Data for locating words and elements
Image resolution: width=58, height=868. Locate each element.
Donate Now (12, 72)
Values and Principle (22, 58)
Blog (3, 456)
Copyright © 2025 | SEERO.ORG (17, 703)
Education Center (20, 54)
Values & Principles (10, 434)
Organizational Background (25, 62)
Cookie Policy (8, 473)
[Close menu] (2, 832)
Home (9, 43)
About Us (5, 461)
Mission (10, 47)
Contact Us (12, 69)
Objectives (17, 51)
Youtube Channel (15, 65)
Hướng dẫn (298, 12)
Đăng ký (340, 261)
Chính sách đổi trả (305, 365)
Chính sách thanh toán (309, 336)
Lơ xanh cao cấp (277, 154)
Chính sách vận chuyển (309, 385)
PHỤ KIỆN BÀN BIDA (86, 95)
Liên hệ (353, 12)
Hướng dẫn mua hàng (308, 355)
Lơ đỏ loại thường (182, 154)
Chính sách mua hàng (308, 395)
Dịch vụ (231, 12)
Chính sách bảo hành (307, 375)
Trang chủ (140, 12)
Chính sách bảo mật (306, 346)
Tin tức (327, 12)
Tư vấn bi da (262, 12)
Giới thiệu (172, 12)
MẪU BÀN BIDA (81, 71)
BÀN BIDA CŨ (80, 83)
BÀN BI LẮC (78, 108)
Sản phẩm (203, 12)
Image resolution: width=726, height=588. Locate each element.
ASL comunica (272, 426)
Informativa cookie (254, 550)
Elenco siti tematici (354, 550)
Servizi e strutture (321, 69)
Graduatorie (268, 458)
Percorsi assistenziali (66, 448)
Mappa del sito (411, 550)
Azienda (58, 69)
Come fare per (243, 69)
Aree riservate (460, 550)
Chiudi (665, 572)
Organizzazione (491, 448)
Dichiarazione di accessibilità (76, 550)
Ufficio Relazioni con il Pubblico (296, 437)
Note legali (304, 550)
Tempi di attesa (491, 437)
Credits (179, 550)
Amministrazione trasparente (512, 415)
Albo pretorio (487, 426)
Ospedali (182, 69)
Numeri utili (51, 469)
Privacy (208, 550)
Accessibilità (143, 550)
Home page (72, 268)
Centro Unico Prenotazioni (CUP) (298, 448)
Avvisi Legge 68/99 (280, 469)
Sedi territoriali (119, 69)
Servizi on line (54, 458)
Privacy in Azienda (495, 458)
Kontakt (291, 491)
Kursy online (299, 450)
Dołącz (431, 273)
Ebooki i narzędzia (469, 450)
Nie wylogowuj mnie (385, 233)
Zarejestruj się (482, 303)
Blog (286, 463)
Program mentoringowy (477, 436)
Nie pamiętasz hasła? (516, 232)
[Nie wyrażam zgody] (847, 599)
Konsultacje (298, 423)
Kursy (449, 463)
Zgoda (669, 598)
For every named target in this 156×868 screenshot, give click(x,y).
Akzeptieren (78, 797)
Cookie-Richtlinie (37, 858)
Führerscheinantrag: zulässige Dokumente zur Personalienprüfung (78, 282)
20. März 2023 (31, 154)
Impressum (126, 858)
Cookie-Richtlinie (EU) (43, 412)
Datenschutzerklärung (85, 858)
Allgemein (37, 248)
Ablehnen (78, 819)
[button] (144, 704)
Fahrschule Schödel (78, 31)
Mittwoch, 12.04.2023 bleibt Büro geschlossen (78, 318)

Description of the task - Convert every line of the listing above into a numbered list, leaving out any blank lines.

Reply -
1. Image resolution: width=58, height=868. Locate each element.
2. Donate Now (12, 72)
3. Values and Principle (22, 58)
4. Blog (3, 456)
5. Copyright © 2025 | SEERO.ORG (17, 703)
6. Education Center (20, 54)
7. Values & Principles (10, 434)
8. Organizational Background (25, 62)
9. Cookie Policy (8, 473)
10. [Close menu] (2, 832)
11. Home (9, 43)
12. About Us (5, 461)
13. Mission (10, 47)
14. Contact Us (12, 69)
15. Objectives (17, 51)
16. Youtube Channel (15, 65)
17. Hướng dẫn (298, 12)
18. Đăng ký (340, 261)
19. Chính sách đổi trả (305, 365)
20. Chính sách thanh toán (309, 336)
21. Lơ xanh cao cấp (277, 154)
22. Chính sách vận chuyển (309, 385)
23. PHỤ KIỆN BÀN BIDA (86, 95)
24. Liên hệ (353, 12)
25. Hướng dẫn mua hàng (308, 355)
26. Lơ đỏ loại thường (182, 154)
27. Chính sách mua hàng (308, 395)
28. Dịch vụ (231, 12)
29. Chính sách bảo hành (307, 375)
30. Trang chủ (140, 12)
31. Chính sách bảo mật (306, 346)
32. Tin tức (327, 12)
33. Tư vấn bi da (262, 12)
34. Giới thiệu (172, 12)
35. MẪU BÀN BIDA (81, 71)
36. BÀN BIDA CŨ (80, 83)
37. BÀN BI LẮC (78, 108)
38. Sản phẩm (203, 12)
39. Image resolution: width=726, height=588. Locate each element.
40. ASL comunica (272, 426)
41. Informativa cookie (254, 550)
42. Elenco siti tematici (354, 550)
43. Servizi e strutture (321, 69)
44. Graduatorie (268, 458)
45. Percorsi assistenziali (66, 448)
46. Mappa del sito (411, 550)
47. Azienda (58, 69)
48. Come fare per (243, 69)
49. Aree riservate (460, 550)
50. Chiudi (665, 572)
51. Organizzazione (491, 448)
52. Dichiarazione di accessibilità (76, 550)
53. Ufficio Relazioni con il Pubblico (296, 437)
54. Note legali (304, 550)
55. Tempi di attesa (491, 437)
56. Credits (179, 550)
57. Amministrazione trasparente (512, 415)
58. Albo pretorio (487, 426)
59. Ospedali (182, 69)
60. Numeri utili (51, 469)
61. Privacy (208, 550)
62. Accessibilità (143, 550)
63. Home page (72, 268)
64. Centro Unico Prenotazioni (CUP) (298, 448)
65. Avvisi Legge 68/99 (280, 469)
66. Sedi territoriali (119, 69)
67. Servizi on line (54, 458)
68. Privacy in Azienda (495, 458)
69. Kontakt (291, 491)
70. Kursy online (299, 450)
71. Dołącz (431, 273)
72. Ebooki i narzędzia (469, 450)
73. Nie wylogowuj mnie (385, 233)
74. Zarejestruj się (482, 303)
75. Blog (286, 463)
76. Program mentoringowy (477, 436)
77. Nie pamiętasz hasła? (516, 232)
78. [Nie wyrażam zgody] (847, 599)
79. Konsultacje (298, 423)
80. Kursy (449, 463)
81. Zgoda (669, 598)
82. For every named target in this 156×868 screenshot, give click(x,y).
83. Akzeptieren (78, 797)
84. Cookie-Richtlinie (37, 858)
85. Führerscheinantrag: zulässige Dokumente zur Personalienprüfung (78, 282)
86. 20. März 2023 (31, 154)
87. Impressum (126, 858)
88. Cookie-Richtlinie (EU) (43, 412)
89. Datenschutzerklärung (85, 858)
90. Allgemein (37, 248)
91. Ablehnen (78, 819)
92. [button] (144, 704)
93. Fahrschule Schödel (78, 31)
94. Mittwoch, 12.04.2023 bleibt Büro geschlossen (78, 318)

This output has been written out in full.